The formula for resistors in parallel is $\frac{1}{R} = \frac{1}{R_1} + \frac{1}{R_2} + \frac{1}{R_3}$.
So, $\frac{1}{R} = \frac{1}{25} + \frac{1}{40} + \frac{1}{50}$.
To add these fractions, I found a common bottom number (denominator), which is 200.
$\frac{1}{R} = \frac{8}{200} + \frac{5}{200} + \frac{4}{200} = \frac{17}{200}$.
This means $R = \frac{200}{17}$, which is about $11.7647 \Omega$. This is our normal, "perfect" answer.

Next, I found out how much each resistor's value could be off. They each have a $0.5\%$ error.
For $R_1 = 25\Omega$: $0.5\%$ of $25$ is $0.005 \times 25 = 0.125\Omega$. So $R_1$ could be $25 - 0.125 = 24.875\Omega$ or $25 + 0.125 = 25.125\Omega$.
For $R_2 = 40\Omega$: $0.5\%$ of $40$ is $0.005 \times 40 = 0.2\Omega$. So $R_2$ could be $40 - 0.2 = 39.8\Omega$ or $40 + 0.2 = 40.2\Omega$.
For $R_3 = 50\Omega$: $0.5\%$ of $50$ is $0.005 \times 50 = 0.25\Omega$. So $R_3$ could be $50 - 0.25 = 49.75\Omega$ or $50 + 0.25 = 50.25\Omega$.

Then, I thought about how these errors would make the total 'R' value go as high or as low as possible.
To make the total resistance 'R' as *small* as possible, the individual resistances ($R_1, R_2, R_3$) should be as *small* as possible. This is because when you add up the $\frac{1}{\text{resistance}}$ parts, smaller individual resistances make those fractions bigger, which makes $\frac{1}{R}$ bigger, and then $R$ itself becomes smaller.
So, using the smallest values:
$\frac{1}{R_{min}} = \frac{1}{24.875} + \frac{1}{39.8} + \frac{1}{49.75}$
$\frac{1}{R_{min}} \approx 0.040197 + 0.025126 + 0.020090 \approx 0.085413$
So, $R_{min} \approx \frac{1}{0.085413} \approx 11.7077 \Omega$.

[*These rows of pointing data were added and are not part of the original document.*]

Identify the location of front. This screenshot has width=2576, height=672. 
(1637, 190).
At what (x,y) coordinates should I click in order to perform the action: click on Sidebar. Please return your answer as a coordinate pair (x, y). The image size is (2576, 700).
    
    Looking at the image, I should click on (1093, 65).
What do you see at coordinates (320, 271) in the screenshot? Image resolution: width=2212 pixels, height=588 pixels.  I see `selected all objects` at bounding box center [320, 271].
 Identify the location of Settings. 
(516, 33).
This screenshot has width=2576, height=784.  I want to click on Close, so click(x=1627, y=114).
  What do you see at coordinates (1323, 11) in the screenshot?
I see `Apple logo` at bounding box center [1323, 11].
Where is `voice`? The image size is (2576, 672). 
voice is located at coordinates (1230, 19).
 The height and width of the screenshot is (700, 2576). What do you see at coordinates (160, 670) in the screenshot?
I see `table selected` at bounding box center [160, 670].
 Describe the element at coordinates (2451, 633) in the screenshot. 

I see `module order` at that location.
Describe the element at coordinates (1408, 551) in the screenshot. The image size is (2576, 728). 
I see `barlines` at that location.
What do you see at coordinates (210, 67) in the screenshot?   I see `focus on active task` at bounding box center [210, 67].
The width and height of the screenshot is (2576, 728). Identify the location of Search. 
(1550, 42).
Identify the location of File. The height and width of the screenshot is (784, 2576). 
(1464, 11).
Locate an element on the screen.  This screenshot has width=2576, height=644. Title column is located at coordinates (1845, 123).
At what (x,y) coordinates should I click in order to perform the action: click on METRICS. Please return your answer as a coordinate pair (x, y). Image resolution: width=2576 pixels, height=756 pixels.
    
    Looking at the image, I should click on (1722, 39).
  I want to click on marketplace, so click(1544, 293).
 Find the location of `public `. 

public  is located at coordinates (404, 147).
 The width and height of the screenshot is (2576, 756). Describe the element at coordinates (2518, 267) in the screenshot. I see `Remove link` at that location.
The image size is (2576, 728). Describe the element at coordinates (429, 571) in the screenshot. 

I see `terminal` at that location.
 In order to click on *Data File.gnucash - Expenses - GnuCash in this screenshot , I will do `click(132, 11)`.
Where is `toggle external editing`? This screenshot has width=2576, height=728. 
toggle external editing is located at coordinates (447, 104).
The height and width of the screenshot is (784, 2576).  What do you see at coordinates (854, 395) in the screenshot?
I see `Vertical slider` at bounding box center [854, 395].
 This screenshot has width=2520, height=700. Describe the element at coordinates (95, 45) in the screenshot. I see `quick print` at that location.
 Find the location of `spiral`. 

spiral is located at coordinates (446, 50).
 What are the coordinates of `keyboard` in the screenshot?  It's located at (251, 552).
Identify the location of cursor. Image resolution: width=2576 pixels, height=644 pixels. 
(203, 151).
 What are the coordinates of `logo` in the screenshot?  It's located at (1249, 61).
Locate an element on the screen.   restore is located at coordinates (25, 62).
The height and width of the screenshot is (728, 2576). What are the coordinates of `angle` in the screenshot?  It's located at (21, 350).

To make the total resistance 'R' as *large* as possible, the individual resistances ($R_1, R_2, R_3$) should be as *large* as possible.
So, using the largest values:
$\frac{1}{R_{max}} = \frac{1}{25.125} + \frac{1}{40.2} + \frac{1}{50.25}$
$\frac{1}{R_{max}} \approx 0.039801 + 0.024876 + 0.019899 \approx 0.084576$
So, $R_{max} \approx \frac{1}{0.084576} \approx 11.8239 \Omega$.

Finally, I found the maximum error by seeing how far these extreme values are from our normal 'R'.
Difference from normal to minimum: $11.7647 - 11.7077 = 0.0570 \Omega$.
Difference from normal to maximum: $11.8239 - 11.7647 = 0.0592 \Omega$.
The biggest of these differences is the maximum error.
So, the maximum error is approximately $0.059 \Omega$.